What Is The File System Cache?
Windows uses the memory of your system in some clever way. All memory that is used by your applications is shown in the Task Manager. The rest of the memory is free and not used by anything. Really? Of course not. The free memory consists of data of previously exited applications which was in use some time a ago. This "free" memory is called Standby List which is where the file system cache of Windows is really living. It is therefore not a good idea to max out your memory usage in task manager because if you do this you are flushing the file system cache which will result in a slow system. This cache is the reason why your second and all further startup times are much better. No disc accesses at all compared to the first run if all goes well.
How can you flush it?
If you want to measure cold startup times you need to clear the file system cache somehow. The easiest way is to use RAMMap from SysInternals. It has an option to flush the Standby List.

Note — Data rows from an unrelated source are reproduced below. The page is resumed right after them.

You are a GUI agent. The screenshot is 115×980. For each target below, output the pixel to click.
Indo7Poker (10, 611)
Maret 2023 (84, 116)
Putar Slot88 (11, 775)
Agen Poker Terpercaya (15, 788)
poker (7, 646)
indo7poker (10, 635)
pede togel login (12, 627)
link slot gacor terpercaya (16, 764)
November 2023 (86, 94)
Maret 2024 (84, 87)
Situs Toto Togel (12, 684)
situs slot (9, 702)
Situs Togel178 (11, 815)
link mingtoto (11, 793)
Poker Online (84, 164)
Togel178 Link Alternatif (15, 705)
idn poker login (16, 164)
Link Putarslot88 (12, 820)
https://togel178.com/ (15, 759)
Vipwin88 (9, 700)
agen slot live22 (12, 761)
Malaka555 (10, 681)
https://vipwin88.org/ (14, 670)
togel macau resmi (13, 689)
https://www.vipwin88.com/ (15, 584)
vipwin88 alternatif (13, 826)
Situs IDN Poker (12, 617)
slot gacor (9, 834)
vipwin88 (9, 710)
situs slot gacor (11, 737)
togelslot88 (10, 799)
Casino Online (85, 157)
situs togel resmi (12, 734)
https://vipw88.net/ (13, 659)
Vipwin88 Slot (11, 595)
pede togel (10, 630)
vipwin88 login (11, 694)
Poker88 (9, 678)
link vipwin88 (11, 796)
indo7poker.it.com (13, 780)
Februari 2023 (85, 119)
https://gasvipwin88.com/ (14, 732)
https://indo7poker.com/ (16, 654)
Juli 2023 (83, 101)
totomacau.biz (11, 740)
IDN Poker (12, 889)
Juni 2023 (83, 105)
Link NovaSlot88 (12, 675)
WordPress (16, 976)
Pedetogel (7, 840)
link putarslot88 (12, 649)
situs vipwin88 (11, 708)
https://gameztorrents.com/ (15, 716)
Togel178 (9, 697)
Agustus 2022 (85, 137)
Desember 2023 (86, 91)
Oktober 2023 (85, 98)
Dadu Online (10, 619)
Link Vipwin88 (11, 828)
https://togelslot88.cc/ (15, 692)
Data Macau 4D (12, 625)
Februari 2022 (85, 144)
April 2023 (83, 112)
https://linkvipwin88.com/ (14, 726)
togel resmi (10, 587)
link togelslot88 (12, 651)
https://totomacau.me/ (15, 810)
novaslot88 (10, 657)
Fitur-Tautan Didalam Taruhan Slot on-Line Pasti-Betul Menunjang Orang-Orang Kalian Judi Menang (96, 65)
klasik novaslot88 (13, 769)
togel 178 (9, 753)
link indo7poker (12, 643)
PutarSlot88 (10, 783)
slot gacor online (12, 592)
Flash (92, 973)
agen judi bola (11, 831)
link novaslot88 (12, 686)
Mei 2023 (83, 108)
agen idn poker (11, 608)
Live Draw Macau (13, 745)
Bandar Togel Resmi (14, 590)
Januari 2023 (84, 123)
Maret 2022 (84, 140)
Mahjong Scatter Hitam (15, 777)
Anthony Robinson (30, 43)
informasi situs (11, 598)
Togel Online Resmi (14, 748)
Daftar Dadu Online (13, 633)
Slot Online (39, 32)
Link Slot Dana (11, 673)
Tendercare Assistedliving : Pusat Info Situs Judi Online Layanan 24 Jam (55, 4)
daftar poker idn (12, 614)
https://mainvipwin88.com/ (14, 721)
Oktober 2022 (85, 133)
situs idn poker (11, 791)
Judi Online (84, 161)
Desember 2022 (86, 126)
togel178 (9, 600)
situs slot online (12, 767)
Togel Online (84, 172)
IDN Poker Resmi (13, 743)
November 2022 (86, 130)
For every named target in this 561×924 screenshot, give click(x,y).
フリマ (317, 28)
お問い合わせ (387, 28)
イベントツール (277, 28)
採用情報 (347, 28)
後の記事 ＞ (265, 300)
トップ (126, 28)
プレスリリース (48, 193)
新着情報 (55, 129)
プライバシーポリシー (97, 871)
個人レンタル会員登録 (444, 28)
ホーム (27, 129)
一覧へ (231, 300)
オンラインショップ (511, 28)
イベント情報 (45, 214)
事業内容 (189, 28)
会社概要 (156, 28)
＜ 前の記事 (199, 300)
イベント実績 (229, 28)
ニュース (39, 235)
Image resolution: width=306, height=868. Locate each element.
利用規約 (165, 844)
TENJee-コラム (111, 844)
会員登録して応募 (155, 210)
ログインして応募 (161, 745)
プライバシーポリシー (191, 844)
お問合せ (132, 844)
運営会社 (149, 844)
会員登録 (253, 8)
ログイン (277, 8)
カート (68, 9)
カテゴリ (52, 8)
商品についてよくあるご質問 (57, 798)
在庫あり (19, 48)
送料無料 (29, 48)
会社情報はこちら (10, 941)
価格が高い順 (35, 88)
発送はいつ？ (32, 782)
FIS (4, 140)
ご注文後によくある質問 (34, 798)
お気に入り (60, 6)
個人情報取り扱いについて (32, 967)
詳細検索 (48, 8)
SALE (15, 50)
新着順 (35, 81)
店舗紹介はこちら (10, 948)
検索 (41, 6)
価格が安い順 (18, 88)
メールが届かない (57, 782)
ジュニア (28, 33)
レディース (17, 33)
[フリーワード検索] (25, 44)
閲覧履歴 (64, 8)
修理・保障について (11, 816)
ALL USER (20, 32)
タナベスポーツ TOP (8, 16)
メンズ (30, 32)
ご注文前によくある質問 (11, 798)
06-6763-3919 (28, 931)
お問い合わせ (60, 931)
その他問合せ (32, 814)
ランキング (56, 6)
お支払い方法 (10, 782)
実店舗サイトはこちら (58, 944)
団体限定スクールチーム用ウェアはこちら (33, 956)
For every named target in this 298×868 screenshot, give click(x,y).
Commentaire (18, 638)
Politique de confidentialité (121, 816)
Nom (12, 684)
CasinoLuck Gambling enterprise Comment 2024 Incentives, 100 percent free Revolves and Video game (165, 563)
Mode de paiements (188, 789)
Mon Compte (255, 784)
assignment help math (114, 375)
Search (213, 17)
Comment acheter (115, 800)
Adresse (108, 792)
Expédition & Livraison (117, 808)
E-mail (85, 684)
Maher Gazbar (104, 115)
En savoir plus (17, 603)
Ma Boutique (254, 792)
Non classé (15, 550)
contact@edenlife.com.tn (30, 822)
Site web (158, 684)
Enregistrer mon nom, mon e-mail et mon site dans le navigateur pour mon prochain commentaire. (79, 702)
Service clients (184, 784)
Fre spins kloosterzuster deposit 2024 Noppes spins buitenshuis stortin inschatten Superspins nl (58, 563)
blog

That is nice but unfortunately there is no command line tool available to do this in a test script to create repeatable tests. But not all is lost. Process Hacker is a better clone of Process Explorer which comes with full source code. There you can find the undocumented Windows API calls to flush the OS file system cache directly. It is basically
SYSTEM_MEMORY_LIST_COMMAND command = MemoryPurgeStandbyList;
NtSetSystemInformation(SystemMemoryListInformation, &command, sizeof(SYSTEM_MEMORY_LIST_COMMAND));
and you are done. There is also another trick I want to share: You want to clear the file system cache for a specific file? Windows will flush the file system cache if a file was opened with the FILE_FLAG_NO_BUFFERING flag. Here is little C# class that employs this trick:
const int FILE_FLAG_NO_BUFFERING = 0x20000000;
const FileOptions Unbuffered = (FileOptions)FILE_FLAG_NO_BUFFERING;
/// Flush the file system cache for this file. This ensures that all subsequent operations on the file really cause disc
/// access and you can measure the real disc access time.
/// <param name="file">full path to file.</param>
public static void FlushFSCacheForFile(string file)
using (FileStream fileStream = new FileStream(file, FileMode.Open, FileAccess.Read, FileShare.ReadWrite, 4096, FileOptions.None | Unbuffered))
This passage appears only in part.